Other OpenAI-Compatible Endpoints#
The same engine: openai plus parameters.base_url pattern works for any provider whose wire protocol is OpenAI-compatible. Examples include OpenRouter, Together.ai, Fireworks.ai, Groq, DeepSeek’s hosted API at https://api.deepseek.com/v1, TGI deployments that expose /v1/chat/completions, and the llama.cpp server with --api. Provide parameters.base_url and either parameters.api_key or a top-level api_key_env_var.
Google Vertex AI#
The following example shows how to configure the Google Vertex AI model as the main application LLM:
models:
- type: main
engine: vertexai
model: gemini-1.0-pro
Note
Vertex AI’s API is not OpenAI-compatible, so this engine is opt-in. Set NEMOGUARDRAILS_LLM_FRAMEWORK=langchain and install langchain-google-vertexai.

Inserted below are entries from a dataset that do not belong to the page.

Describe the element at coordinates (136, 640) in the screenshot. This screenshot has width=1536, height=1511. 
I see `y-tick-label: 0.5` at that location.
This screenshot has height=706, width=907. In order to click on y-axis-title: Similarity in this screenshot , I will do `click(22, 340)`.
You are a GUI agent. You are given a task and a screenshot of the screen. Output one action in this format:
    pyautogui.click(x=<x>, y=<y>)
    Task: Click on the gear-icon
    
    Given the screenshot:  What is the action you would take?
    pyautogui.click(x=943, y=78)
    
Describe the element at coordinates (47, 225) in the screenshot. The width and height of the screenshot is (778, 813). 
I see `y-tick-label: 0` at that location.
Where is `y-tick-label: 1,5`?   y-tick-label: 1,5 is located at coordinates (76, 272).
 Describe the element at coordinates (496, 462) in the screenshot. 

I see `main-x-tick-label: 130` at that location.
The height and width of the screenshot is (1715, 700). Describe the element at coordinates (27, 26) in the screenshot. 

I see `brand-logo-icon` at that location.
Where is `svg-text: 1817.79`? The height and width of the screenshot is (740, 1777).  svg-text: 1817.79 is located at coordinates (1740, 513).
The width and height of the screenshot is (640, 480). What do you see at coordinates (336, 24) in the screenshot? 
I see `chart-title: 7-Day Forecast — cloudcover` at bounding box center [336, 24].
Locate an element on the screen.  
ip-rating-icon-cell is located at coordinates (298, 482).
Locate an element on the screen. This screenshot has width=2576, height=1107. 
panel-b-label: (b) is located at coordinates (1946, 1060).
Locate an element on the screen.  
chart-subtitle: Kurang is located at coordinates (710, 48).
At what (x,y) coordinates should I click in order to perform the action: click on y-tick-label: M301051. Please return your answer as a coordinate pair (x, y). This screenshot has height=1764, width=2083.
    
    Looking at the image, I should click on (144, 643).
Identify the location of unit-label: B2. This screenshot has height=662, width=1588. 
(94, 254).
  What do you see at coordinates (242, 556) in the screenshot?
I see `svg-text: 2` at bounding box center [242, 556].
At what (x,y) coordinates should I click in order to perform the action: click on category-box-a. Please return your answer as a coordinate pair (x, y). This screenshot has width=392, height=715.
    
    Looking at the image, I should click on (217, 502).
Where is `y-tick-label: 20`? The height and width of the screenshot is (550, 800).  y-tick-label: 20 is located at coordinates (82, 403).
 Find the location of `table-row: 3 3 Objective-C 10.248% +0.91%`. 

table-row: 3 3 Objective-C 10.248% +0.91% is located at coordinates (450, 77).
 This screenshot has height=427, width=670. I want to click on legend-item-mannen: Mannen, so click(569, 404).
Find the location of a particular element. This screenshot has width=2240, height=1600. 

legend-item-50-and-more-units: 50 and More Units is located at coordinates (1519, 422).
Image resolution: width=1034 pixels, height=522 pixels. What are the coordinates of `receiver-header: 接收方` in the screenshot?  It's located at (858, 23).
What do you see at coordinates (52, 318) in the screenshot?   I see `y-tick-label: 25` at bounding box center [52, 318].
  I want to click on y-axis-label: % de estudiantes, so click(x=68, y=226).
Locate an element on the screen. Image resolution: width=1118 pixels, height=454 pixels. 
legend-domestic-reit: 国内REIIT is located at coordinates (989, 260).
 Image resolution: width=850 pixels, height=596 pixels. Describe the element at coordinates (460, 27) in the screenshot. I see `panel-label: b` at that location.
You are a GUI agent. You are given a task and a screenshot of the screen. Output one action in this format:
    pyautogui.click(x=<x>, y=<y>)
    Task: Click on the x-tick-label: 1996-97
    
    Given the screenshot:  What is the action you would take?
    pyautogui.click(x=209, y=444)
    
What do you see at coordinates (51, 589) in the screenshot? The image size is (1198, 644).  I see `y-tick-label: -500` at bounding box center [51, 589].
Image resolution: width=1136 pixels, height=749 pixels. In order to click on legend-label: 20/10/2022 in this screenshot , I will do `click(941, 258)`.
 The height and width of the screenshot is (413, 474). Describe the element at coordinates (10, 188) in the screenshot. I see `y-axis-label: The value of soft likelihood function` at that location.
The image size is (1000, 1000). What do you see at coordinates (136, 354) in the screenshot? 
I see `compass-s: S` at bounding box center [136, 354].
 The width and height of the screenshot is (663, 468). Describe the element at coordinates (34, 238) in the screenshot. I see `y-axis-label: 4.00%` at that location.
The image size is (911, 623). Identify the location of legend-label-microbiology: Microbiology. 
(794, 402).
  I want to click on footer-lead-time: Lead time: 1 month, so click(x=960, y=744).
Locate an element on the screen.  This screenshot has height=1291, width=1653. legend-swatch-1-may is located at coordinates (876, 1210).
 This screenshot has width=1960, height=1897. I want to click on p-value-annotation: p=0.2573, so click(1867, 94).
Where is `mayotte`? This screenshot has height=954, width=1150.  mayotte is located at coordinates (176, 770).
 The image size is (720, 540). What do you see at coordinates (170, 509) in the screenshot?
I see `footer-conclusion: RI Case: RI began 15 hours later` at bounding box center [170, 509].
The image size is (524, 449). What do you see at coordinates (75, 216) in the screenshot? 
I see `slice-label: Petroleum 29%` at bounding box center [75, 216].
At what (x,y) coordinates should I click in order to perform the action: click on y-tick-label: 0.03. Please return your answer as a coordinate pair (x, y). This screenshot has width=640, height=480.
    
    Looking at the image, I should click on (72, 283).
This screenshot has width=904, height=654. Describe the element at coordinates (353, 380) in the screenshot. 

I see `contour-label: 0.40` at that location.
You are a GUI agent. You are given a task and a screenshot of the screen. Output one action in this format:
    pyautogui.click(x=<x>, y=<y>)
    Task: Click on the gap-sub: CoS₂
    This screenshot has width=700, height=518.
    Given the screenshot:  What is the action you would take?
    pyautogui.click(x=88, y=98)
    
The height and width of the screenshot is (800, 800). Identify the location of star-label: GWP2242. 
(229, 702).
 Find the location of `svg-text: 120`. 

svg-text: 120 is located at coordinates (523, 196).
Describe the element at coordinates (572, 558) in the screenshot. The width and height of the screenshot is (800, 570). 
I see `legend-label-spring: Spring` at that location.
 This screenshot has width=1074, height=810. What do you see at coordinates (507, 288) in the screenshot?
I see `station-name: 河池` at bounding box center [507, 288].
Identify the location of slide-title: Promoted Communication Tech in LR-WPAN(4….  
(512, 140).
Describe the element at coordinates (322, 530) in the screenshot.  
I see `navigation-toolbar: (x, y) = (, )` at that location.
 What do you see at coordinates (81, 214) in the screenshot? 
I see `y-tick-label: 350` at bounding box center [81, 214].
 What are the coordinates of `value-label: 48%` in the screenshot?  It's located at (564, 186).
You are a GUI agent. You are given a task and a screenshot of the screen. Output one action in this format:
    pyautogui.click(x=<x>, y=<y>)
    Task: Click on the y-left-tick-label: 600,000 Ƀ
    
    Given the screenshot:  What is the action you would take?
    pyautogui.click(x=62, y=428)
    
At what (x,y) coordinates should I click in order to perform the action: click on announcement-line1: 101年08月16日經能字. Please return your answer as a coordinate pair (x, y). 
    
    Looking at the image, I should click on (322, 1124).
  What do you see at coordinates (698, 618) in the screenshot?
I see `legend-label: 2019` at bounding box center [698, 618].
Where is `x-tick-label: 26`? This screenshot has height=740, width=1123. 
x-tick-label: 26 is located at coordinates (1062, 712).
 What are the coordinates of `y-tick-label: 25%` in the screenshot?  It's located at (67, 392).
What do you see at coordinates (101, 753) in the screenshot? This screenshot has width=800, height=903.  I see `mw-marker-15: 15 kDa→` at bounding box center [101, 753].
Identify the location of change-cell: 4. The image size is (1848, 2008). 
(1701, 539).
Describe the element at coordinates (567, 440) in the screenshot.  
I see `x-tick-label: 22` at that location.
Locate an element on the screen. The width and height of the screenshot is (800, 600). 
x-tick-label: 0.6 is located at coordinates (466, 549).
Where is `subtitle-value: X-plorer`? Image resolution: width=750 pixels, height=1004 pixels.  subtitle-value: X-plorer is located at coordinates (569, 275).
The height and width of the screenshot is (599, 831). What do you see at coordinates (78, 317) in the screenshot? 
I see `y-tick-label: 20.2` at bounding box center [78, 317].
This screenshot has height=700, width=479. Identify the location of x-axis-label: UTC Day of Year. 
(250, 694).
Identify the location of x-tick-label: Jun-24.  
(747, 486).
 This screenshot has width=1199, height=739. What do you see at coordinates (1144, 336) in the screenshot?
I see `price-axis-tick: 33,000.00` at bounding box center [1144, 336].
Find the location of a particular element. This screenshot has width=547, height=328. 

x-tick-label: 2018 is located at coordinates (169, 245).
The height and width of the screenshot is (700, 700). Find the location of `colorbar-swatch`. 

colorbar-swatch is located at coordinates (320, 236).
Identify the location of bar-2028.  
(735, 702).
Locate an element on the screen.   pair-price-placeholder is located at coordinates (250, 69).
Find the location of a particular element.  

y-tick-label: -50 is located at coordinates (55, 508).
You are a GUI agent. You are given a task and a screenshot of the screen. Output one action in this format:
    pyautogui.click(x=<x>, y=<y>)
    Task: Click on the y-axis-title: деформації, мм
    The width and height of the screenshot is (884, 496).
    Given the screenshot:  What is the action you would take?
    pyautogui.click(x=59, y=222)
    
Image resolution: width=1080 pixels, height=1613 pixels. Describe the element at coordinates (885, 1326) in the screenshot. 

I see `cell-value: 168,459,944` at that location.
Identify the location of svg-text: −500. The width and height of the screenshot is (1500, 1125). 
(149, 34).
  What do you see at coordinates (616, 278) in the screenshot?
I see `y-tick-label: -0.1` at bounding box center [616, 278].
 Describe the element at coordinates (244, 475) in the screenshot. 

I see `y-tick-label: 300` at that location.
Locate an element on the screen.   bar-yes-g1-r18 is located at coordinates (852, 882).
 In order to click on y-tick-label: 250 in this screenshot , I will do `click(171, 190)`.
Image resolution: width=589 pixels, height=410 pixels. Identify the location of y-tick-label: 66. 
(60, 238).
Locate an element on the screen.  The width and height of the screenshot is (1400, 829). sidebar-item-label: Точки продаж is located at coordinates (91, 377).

For background, refer to Migrating to 0.22.
Complete Example#
The following example shows how to configure the main application LLM, embeddings model, and a dedicated NemoGuard model for input and output checking:
models:
# Main application LLM
- type: main
engine: nim
model: meta/llama-3.1-70b-instruct
parameters:
temperature: 0.7
max_tokens: 2000
# Embeddings for knowledge base
- type: embeddings
engine: FastEmbed
model: all-MiniLM-L6-v2
# Dedicated model for input checking
- type: self_check_input
engine: nim
model: nvidia/llama-3.1-nemoguard-8b-content-safety
# Dedicated model for output checking
- type: self_check_output
engine: nim
model: nvidia/llama-3.1-nemoguard-8b-content-safety
Model Parameters#
Pass additional parameters to the underlying LLM client. For engines served by the built-in client, such as any OpenAI-compatible endpoint, the runtime forwards parameters to the OpenAI-compatible HTTP request. Examples include temperature, max_tokens, base_url, api_key, default_query, and default_headers. For LangChain engines, parameters follow the conventions of the underlying LangChain class.
models:
- type: main
engine: openai
model: gpt-4
parameters:
temperature: 0.7
max_tokens: 1000
top_p: 0.9
Common parameters vary by provider. For built-in engines, see the OpenAI-compatible client options. For LangChain engines, refer to the corresponding LangChain provider documentation.